* What you have to do
I need the lines below from the one with "The height and width of the screenshot is (600, 993)." down to the one with "Task: Open the Formulas ribbon tab" reproduced exactly, both ends included, and nothing else.

[Stored records]
──────

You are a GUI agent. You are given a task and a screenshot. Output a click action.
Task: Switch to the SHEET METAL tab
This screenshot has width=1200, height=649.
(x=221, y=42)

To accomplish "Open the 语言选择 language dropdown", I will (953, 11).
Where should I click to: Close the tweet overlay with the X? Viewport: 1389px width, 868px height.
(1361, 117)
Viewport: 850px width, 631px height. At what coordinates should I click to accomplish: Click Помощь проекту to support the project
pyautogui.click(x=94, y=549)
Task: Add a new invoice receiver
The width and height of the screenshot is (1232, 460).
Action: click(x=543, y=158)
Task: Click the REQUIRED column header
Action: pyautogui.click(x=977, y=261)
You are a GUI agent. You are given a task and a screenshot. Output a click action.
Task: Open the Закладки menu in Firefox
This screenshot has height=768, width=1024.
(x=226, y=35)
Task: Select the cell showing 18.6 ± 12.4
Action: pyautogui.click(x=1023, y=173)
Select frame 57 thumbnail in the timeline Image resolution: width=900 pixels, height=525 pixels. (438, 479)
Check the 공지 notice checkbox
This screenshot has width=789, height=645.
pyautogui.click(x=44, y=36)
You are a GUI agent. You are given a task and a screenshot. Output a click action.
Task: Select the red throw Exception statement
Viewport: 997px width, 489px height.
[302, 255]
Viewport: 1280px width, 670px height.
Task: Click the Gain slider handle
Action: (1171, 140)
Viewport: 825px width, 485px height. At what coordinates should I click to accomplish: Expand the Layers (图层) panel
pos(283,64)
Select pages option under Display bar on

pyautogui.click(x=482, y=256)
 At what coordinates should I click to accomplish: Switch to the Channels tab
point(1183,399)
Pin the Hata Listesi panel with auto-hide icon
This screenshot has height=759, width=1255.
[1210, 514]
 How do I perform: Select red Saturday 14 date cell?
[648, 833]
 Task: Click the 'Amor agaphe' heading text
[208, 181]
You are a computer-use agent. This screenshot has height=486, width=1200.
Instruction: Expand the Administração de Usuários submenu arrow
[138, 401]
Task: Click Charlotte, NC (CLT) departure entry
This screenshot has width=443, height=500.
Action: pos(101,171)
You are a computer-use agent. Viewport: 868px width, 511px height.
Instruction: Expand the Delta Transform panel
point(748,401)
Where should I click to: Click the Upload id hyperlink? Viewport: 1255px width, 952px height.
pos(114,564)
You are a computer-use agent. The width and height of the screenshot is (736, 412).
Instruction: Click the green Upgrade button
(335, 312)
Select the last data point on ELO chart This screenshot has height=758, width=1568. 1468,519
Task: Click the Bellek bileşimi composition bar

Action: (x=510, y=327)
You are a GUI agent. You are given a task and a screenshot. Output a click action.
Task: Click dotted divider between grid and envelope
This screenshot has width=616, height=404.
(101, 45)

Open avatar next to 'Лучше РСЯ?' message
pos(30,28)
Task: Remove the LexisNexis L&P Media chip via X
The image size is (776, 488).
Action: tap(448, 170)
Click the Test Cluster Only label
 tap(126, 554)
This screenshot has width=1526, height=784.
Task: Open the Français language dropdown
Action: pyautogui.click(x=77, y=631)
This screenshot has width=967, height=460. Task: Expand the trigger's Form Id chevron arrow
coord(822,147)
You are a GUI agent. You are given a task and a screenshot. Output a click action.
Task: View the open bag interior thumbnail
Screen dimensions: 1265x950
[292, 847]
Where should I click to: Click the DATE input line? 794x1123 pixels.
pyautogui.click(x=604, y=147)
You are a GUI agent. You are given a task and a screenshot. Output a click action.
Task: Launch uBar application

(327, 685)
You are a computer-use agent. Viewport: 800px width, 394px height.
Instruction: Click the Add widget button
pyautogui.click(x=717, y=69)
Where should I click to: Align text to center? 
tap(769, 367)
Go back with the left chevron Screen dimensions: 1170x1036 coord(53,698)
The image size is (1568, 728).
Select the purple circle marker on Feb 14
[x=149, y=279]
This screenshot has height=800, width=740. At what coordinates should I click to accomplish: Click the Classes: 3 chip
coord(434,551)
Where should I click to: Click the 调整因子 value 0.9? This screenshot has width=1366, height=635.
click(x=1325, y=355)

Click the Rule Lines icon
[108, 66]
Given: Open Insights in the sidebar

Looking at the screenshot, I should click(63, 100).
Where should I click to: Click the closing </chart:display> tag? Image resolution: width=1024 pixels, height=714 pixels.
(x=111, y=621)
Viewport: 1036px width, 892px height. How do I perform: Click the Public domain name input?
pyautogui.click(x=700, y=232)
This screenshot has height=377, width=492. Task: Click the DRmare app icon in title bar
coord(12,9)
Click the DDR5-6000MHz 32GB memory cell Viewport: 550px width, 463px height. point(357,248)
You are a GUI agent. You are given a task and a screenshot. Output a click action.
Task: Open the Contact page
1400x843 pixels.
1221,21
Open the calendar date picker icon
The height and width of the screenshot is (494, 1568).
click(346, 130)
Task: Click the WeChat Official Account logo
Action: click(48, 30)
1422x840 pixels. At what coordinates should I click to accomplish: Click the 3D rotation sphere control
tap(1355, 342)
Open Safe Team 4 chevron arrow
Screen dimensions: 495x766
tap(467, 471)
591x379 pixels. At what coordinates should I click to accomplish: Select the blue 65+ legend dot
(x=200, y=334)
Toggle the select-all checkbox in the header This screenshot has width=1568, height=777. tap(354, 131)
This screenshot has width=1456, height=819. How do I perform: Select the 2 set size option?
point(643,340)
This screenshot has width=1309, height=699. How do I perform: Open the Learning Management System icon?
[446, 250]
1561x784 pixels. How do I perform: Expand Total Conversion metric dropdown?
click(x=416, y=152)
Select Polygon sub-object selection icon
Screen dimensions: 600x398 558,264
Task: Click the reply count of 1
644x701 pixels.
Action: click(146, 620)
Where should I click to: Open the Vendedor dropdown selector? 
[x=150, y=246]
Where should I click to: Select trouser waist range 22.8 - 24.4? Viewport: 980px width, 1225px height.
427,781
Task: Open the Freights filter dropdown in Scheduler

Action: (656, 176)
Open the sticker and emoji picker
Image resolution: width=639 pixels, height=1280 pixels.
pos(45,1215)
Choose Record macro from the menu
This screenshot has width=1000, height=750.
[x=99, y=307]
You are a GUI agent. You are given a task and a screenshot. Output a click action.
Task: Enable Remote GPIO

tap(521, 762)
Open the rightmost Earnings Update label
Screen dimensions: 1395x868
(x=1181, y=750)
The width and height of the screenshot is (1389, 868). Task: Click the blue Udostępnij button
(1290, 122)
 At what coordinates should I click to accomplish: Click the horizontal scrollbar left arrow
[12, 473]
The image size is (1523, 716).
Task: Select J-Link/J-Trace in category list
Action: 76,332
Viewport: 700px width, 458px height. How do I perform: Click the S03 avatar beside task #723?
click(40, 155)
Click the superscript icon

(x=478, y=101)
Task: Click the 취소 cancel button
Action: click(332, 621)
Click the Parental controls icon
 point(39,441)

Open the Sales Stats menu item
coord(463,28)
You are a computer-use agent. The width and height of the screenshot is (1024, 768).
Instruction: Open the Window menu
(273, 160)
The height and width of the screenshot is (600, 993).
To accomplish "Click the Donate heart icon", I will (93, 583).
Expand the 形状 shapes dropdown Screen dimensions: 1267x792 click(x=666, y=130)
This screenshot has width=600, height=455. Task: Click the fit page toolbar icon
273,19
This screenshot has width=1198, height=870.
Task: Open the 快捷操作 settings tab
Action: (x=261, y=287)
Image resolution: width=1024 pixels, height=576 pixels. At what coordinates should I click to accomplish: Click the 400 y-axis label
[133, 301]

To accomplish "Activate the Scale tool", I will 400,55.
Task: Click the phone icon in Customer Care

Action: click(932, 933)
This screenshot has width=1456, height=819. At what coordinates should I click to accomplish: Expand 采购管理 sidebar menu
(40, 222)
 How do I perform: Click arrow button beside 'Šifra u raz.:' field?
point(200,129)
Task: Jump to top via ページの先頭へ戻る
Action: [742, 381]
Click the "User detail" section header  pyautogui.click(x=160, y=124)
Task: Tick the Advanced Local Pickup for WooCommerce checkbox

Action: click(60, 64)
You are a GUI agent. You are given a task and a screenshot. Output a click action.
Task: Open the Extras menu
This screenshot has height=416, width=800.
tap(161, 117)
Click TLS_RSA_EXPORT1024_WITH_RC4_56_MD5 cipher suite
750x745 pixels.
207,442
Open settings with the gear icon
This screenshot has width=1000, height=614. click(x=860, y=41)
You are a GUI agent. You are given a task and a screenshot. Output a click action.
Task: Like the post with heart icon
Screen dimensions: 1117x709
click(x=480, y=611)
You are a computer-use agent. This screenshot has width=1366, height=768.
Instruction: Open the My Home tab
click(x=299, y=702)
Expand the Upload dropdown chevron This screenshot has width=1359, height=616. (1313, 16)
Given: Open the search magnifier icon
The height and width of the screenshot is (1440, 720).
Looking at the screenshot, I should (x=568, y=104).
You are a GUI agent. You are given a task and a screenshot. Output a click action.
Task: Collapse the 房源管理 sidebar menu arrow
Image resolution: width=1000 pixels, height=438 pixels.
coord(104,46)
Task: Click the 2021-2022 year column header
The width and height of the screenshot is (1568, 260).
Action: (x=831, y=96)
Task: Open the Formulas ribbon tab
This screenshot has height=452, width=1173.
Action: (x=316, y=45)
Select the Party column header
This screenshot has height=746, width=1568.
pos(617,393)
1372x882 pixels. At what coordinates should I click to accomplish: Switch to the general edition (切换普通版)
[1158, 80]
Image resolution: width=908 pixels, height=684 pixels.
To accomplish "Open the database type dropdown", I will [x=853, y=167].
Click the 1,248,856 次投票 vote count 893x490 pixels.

──────

* Answer
The height and width of the screenshot is (600, 993).
To accomplish "Click the Donate heart icon", I will (93, 583).
Expand the 形状 shapes dropdown Screen dimensions: 1267x792 click(x=666, y=130)
This screenshot has width=600, height=455. Task: Click the fit page toolbar icon
273,19
This screenshot has width=1198, height=870.
Task: Open the 快捷操作 settings tab
Action: (x=261, y=287)
Image resolution: width=1024 pixels, height=576 pixels. At what coordinates should I click to accomplish: Click the 400 y-axis label
[133, 301]

To accomplish "Activate the Scale tool", I will 400,55.
Task: Click the phone icon in Customer Care

Action: click(932, 933)
This screenshot has width=1456, height=819. At what coordinates should I click to accomplish: Expand 采购管理 sidebar menu
(40, 222)
 How do I perform: Click arrow button beside 'Šifra u raz.:' field?
point(200,129)
Task: Jump to top via ページの先頭へ戻る
Action: [742, 381]
Click the "User detail" section header  pyautogui.click(x=160, y=124)
Task: Tick the Advanced Local Pickup for WooCommerce checkbox

Action: click(60, 64)
You are a GUI agent. You are given a task and a screenshot. Output a click action.
Task: Open the Extras menu
This screenshot has height=416, width=800.
tap(161, 117)
Click TLS_RSA_EXPORT1024_WITH_RC4_56_MD5 cipher suite
750x745 pixels.
207,442
Open settings with the gear icon
This screenshot has width=1000, height=614. click(x=860, y=41)
You are a GUI agent. You are given a task and a screenshot. Output a click action.
Task: Like the post with heart icon
Screen dimensions: 1117x709
click(x=480, y=611)
You are a computer-use agent. This screenshot has width=1366, height=768.
Instruction: Open the My Home tab
click(x=299, y=702)
Expand the Upload dropdown chevron This screenshot has width=1359, height=616. (1313, 16)
Given: Open the search magnifier icon
The height and width of the screenshot is (1440, 720).
Looking at the screenshot, I should (x=568, y=104).
You are a GUI agent. You are given a task and a screenshot. Output a click action.
Task: Collapse the 房源管理 sidebar menu arrow
Image resolution: width=1000 pixels, height=438 pixels.
coord(104,46)
Task: Click the 2021-2022 year column header
The width and height of the screenshot is (1568, 260).
Action: (x=831, y=96)
Task: Open the Formulas ribbon tab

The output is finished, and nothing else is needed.